*** Opening of Records provided ***

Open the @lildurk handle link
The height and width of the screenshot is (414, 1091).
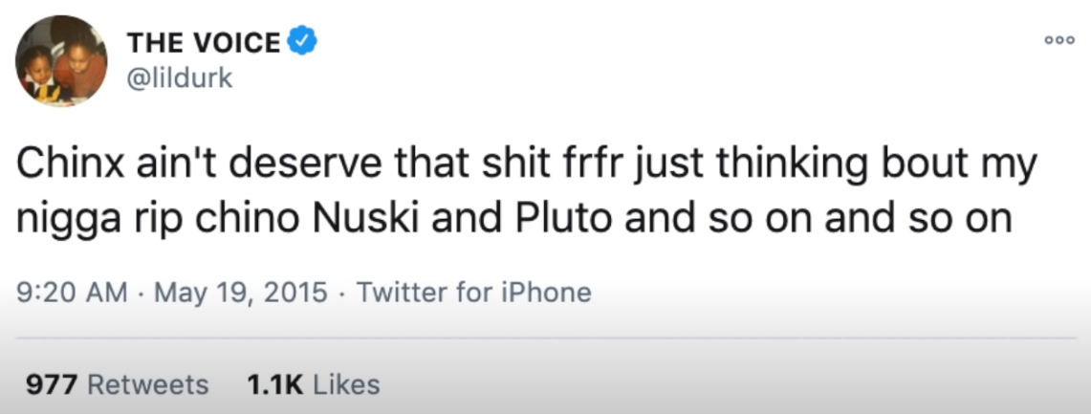pos(179,78)
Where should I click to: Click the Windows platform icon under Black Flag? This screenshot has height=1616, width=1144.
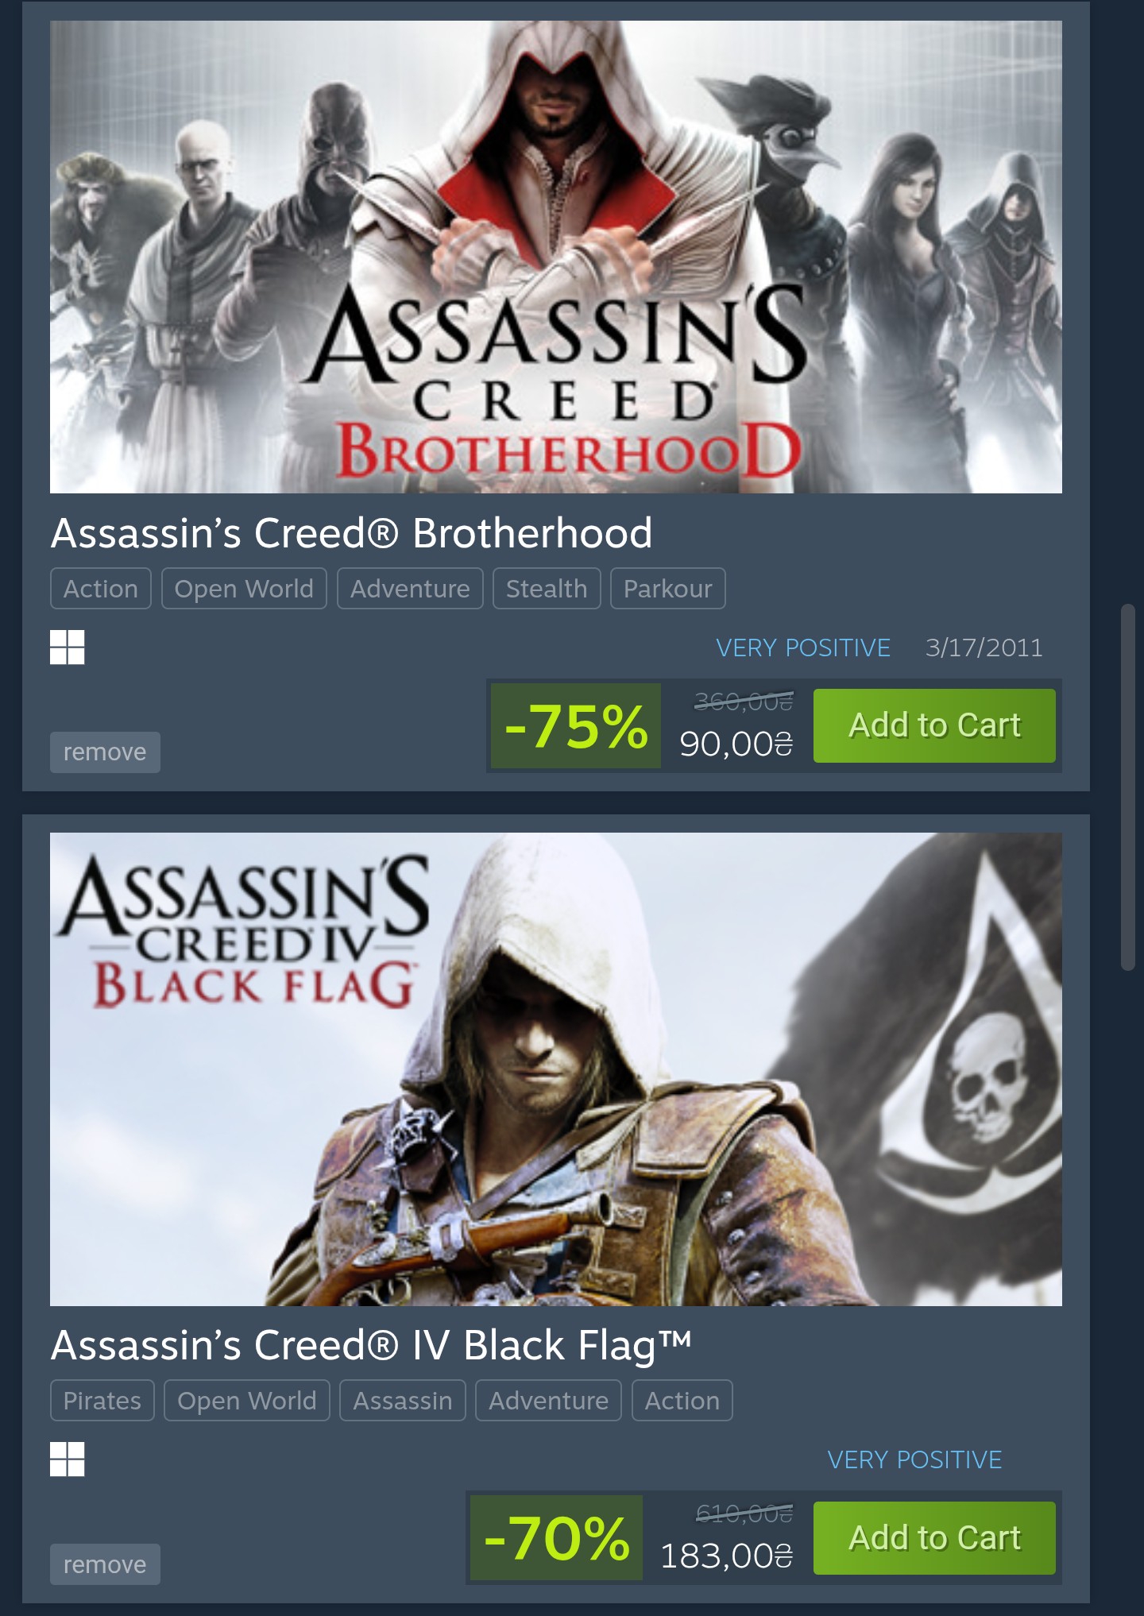click(67, 1459)
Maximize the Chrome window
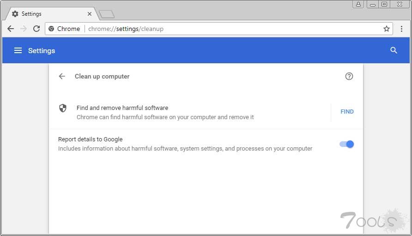The image size is (412, 236). (x=384, y=4)
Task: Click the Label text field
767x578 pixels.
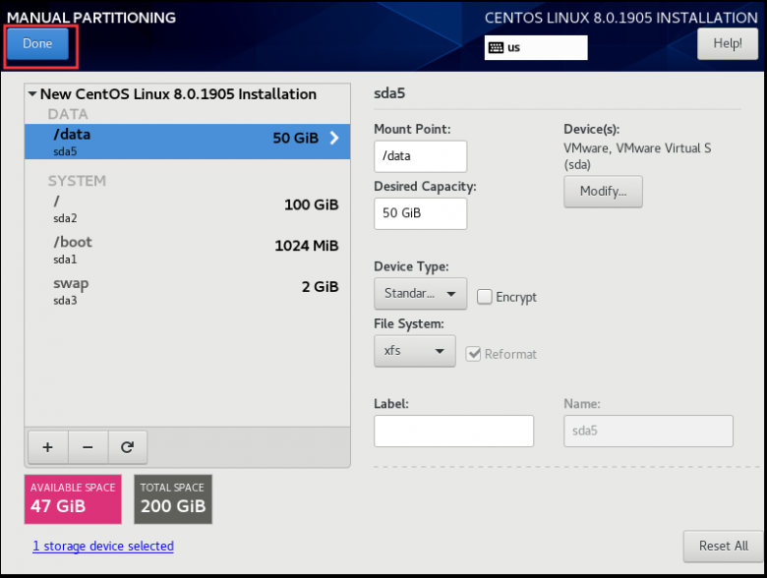Action: [x=453, y=431]
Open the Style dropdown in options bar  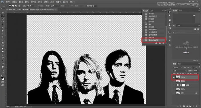coord(55,6)
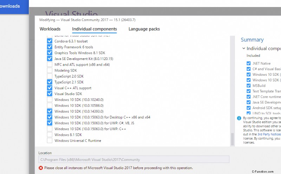
Task: Collapse the Individual components section in Summary
Action: click(x=243, y=49)
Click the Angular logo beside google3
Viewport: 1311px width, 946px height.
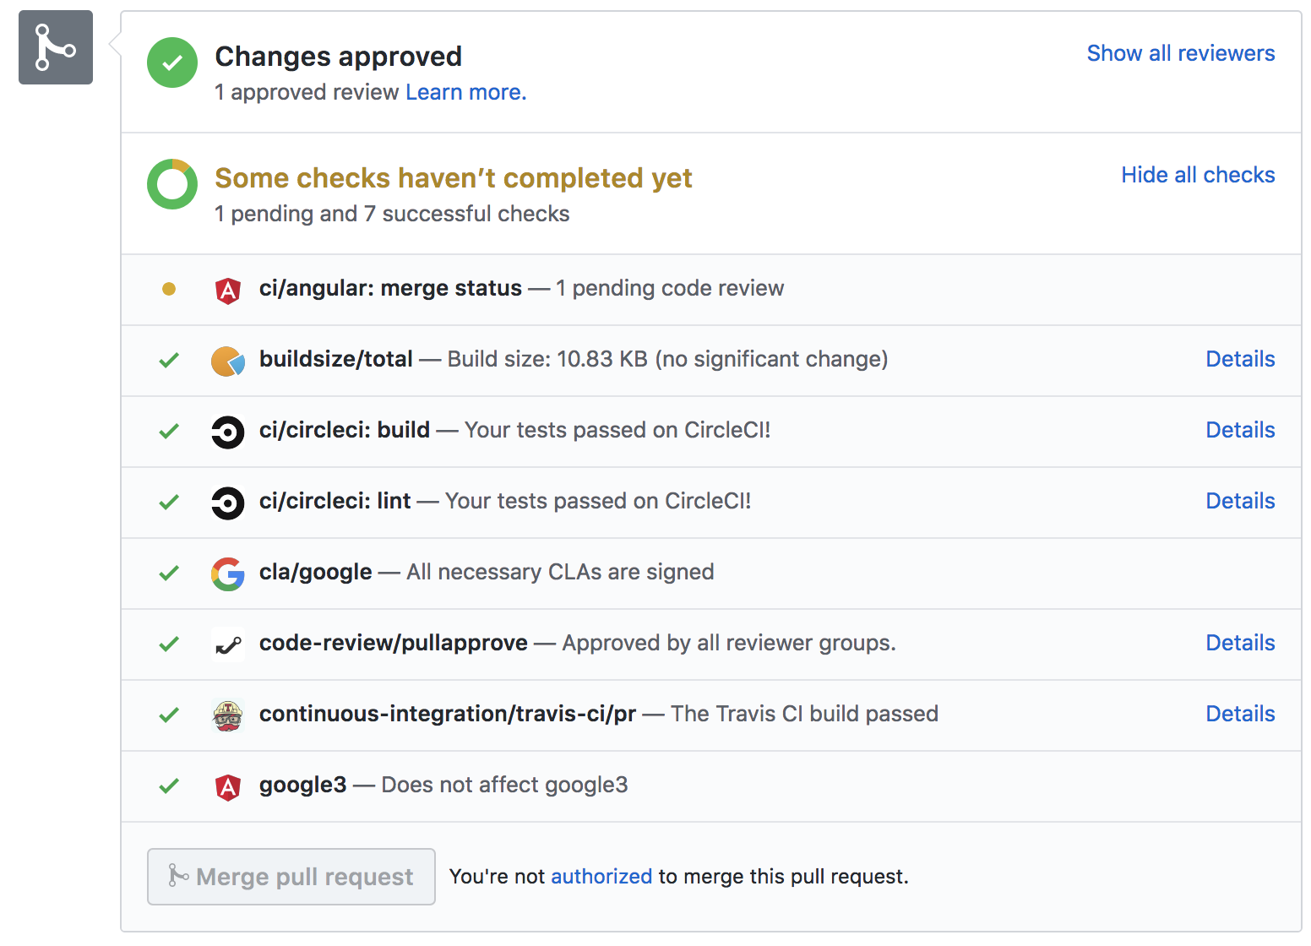click(x=228, y=786)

*** Close of Records provided ***

Return the opening line of the data above and every line after it up to and including the line that holds "Task: Click the Label text field"; pictures stay out.

Output for this exercise -
Open the @lildurk handle link
The height and width of the screenshot is (414, 1091).
pos(179,78)
Where should I click to: Click the Windows platform icon under Black Flag? This screenshot has height=1616, width=1144.
click(67, 1459)
Maximize the Chrome window
The image size is (412, 236). (x=384, y=4)
Task: Click the Label text field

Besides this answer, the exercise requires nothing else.